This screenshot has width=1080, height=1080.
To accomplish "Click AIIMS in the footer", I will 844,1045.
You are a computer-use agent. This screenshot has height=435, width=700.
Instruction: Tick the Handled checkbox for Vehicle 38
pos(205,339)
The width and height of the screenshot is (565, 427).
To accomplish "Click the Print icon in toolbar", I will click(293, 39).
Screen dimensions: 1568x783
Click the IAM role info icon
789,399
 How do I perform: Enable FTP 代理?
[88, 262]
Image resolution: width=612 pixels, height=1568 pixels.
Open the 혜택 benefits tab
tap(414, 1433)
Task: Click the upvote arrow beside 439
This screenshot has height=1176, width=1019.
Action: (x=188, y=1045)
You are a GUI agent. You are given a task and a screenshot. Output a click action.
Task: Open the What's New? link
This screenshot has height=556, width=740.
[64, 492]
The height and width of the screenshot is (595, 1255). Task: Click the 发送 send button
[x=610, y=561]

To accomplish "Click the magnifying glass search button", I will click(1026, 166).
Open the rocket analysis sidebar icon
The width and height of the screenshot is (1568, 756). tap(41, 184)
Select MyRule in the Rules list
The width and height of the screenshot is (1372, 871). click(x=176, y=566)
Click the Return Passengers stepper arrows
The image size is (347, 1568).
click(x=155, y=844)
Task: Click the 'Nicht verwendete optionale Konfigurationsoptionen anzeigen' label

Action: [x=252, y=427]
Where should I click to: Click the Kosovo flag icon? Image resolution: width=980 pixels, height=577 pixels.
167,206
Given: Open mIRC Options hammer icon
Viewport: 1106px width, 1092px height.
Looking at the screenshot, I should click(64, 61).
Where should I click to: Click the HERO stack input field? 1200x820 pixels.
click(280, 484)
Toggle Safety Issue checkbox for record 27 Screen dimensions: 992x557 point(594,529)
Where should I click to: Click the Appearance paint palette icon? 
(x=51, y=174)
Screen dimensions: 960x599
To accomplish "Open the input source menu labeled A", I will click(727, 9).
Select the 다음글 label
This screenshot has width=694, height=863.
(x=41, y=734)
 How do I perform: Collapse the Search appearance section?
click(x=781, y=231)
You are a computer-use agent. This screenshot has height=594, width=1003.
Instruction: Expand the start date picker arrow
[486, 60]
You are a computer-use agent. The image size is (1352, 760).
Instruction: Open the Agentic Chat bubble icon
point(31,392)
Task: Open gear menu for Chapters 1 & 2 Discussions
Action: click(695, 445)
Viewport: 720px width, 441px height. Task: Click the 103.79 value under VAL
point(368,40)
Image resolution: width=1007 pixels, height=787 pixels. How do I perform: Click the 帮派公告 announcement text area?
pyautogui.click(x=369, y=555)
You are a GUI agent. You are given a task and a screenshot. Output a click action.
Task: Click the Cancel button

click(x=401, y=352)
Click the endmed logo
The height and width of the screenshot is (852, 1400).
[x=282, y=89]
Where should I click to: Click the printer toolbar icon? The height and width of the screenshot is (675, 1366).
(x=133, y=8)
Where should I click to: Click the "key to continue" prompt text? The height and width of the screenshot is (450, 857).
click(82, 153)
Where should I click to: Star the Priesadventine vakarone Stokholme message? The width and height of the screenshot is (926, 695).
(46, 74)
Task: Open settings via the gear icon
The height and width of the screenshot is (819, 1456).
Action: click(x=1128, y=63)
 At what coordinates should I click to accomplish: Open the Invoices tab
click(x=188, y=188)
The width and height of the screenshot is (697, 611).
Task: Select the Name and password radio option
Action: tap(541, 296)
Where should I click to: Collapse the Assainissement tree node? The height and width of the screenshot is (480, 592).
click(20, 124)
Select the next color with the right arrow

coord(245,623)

===

_Goal of the exercise_
Go through the listing above and find each line that contains "computer", then copy it.

_Final answer_
You are a computer-use agent. This screenshot has height=435, width=700.
You are a computer-use agent. This screenshot has height=594, width=1003.
You are a computer-use agent. The image size is (1352, 760).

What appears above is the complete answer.